Propos recueillis par N. CALIMIA-DINANE pour France-Antilles
Photo : Sésé Zénon chanteuse de gwoka
Mardi 15 mars 2011
Les femmes guadeloupéennes pratiquent le mayolè, commandent le quadrille ou content des histoires aux veillées culturelles… Au gwoka, elles chantent, dansent et jouent… Comment ont-elles réussi à occuper cet espace ?
Ce n’est pas parce qu’elles secouent les chachas ou « yo ka rimé ren ». Les femmes sont au cœur de la transmission du gwoka. Même si la musique est dominée par les hommes, elles véhiculent la beauté, la légitimité. Elles ont contribué à l’urbanisation du gwoka.
Comment ont-elles fait ?
Je pense à deux femmes en particulier : Jacqueline Cachemire et Man Soso. La première a ouvert une école et a attiré des femmes fonctionnaires, employées de banque, des cadres, un milieu où il ne serait jamais rentré. La deuxième a vu naître des groupes de femmes (tanbouyé é dansèz). Chez elle, les femmes pouvaient s’adonner à leur activité sans être méprisées, cataloguées de « chòpipit » . Elle a aidé à conserver la tradition mais la diffusion, on la doit en partie à Jacqueline Cachemire-Thole. N’oublions pas le travail fait par les groupes folkloriques. Sans eux cette partie de la culture serait peut-être morte.

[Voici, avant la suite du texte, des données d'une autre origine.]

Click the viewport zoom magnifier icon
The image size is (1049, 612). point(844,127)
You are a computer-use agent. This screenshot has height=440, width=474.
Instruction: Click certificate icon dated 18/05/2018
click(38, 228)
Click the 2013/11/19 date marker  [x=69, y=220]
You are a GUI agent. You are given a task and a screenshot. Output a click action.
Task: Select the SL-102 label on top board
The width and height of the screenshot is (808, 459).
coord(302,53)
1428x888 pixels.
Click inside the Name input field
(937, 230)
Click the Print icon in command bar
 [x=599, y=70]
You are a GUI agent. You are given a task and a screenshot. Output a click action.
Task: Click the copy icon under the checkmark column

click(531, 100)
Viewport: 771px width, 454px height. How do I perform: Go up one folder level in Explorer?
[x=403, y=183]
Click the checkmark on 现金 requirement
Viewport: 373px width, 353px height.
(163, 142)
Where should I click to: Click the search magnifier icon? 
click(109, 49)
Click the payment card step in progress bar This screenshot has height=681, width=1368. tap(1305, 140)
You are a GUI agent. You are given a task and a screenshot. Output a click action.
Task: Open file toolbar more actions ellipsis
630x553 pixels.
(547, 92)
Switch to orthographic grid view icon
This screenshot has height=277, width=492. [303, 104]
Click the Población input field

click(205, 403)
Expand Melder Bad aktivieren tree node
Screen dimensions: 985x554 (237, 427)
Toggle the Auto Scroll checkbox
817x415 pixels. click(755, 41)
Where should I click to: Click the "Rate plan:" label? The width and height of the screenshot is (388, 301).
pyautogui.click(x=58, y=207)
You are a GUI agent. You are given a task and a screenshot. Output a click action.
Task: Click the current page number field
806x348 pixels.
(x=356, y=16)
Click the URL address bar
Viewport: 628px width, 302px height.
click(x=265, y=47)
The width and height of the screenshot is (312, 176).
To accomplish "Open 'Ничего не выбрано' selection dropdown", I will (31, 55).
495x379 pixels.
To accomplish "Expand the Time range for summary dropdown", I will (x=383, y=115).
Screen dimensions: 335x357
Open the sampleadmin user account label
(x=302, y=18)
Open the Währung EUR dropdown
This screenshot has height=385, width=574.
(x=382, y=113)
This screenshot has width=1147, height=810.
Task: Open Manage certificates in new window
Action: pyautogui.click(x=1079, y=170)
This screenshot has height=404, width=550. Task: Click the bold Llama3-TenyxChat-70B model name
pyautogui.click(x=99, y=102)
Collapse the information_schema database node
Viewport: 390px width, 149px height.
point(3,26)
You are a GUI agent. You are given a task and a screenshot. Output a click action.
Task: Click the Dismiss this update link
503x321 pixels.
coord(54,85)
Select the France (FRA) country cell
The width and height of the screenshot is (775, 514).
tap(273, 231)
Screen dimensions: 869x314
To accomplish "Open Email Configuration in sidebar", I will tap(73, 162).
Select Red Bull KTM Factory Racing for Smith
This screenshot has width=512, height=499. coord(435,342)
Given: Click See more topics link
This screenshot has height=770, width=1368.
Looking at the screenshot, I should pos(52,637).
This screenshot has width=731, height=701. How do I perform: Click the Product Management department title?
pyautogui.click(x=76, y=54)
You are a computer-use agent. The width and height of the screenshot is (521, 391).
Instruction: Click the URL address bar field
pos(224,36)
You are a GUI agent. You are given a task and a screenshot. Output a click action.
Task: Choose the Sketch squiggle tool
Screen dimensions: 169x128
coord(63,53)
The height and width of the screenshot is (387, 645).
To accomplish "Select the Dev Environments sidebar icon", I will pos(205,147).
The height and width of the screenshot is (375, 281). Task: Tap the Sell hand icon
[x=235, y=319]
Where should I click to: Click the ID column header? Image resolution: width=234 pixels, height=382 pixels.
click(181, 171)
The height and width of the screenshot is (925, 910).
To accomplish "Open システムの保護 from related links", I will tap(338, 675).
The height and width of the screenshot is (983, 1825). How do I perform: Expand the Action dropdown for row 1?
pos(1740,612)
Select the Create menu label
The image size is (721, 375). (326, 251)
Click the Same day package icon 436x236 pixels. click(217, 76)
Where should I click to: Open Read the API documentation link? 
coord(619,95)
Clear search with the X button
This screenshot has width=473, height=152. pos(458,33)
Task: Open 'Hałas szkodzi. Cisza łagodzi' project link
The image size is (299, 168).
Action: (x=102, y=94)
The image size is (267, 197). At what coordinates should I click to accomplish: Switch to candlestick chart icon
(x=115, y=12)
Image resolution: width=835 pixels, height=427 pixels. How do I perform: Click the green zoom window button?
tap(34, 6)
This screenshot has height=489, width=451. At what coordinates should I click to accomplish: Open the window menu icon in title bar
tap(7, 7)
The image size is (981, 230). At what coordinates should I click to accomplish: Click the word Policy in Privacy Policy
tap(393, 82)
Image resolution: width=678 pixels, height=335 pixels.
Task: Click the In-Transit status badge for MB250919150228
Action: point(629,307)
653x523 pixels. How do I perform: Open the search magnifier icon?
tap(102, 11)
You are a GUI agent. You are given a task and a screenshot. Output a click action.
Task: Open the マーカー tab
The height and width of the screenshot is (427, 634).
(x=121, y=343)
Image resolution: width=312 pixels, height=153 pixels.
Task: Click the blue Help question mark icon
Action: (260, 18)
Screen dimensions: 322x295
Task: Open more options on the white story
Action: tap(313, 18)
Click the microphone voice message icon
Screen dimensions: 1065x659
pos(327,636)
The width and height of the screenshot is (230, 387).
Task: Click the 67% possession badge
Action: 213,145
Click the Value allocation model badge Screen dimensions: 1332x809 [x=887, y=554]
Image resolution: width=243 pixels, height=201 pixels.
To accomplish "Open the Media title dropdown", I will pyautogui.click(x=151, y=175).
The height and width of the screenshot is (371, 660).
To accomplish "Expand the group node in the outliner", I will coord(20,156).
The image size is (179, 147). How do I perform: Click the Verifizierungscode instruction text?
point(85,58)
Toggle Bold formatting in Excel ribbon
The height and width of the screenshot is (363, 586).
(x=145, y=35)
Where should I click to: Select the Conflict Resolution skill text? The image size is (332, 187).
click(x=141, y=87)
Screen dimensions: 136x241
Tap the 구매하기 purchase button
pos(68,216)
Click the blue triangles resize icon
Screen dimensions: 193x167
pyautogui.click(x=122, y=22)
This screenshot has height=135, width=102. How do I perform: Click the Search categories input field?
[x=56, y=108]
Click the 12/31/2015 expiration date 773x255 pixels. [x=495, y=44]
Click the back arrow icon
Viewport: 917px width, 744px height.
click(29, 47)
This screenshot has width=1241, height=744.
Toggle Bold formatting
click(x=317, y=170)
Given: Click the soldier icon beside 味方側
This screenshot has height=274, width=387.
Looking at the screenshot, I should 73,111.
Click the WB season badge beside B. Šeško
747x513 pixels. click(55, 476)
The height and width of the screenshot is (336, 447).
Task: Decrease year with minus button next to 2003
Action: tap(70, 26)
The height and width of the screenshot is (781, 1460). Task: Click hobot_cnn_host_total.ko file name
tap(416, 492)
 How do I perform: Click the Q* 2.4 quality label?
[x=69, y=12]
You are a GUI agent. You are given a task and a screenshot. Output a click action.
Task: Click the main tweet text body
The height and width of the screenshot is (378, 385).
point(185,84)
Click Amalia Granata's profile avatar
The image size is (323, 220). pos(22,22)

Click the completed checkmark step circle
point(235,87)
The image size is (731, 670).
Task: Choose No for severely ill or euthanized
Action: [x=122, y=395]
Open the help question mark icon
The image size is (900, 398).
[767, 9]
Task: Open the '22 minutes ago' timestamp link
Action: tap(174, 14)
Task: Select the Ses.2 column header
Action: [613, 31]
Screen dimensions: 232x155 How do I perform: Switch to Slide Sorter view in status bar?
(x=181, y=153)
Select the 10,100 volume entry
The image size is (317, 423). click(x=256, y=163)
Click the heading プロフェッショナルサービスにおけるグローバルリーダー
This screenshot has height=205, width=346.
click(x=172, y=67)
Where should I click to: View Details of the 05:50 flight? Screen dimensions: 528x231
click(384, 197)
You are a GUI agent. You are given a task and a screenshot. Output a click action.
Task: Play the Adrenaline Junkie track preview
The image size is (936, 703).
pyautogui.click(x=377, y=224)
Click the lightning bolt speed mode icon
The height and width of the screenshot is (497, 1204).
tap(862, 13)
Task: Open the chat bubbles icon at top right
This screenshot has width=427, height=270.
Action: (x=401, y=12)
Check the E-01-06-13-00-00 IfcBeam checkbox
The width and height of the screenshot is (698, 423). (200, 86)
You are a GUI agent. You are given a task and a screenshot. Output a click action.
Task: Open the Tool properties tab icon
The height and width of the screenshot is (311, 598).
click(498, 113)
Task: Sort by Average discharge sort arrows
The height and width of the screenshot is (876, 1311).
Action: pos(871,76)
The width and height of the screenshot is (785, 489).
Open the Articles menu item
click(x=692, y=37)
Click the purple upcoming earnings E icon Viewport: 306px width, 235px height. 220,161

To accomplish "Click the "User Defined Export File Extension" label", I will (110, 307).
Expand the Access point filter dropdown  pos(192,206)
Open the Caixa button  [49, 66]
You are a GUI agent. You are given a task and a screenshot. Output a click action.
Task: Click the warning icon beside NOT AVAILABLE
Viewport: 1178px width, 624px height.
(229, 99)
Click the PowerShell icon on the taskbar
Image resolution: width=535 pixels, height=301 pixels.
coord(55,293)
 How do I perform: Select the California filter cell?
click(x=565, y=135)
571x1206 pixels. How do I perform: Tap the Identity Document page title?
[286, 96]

Pourquoi la femme est-elle au cœur de tout ? Même encore responsable de la transmission ?
Dans notre société matrifocale, l’autorité repose sur la mère. À travers elle et la femme, se diffuse la culture. Car là où elle se trouve, se trouvent aussi les enfants. Donc naturellement elle inculque la tradition, la culture… Les femmes apportent la légitimité, la respectabilité au gwoka. Sé pa biten a vyé nèg, yo la osi ! Il faut replacer tout cela dans un contexte de résistance. La mondialisation y est pour quelque chose. On a envie d’affirmer notre identité.
– Ce soir au fort Fleur d’épée, elle intervient sur « La place de la femme caribéenne dans les musiques et danses traditionnelles » , lors d’une conférence-débat, prévue à 19 heures.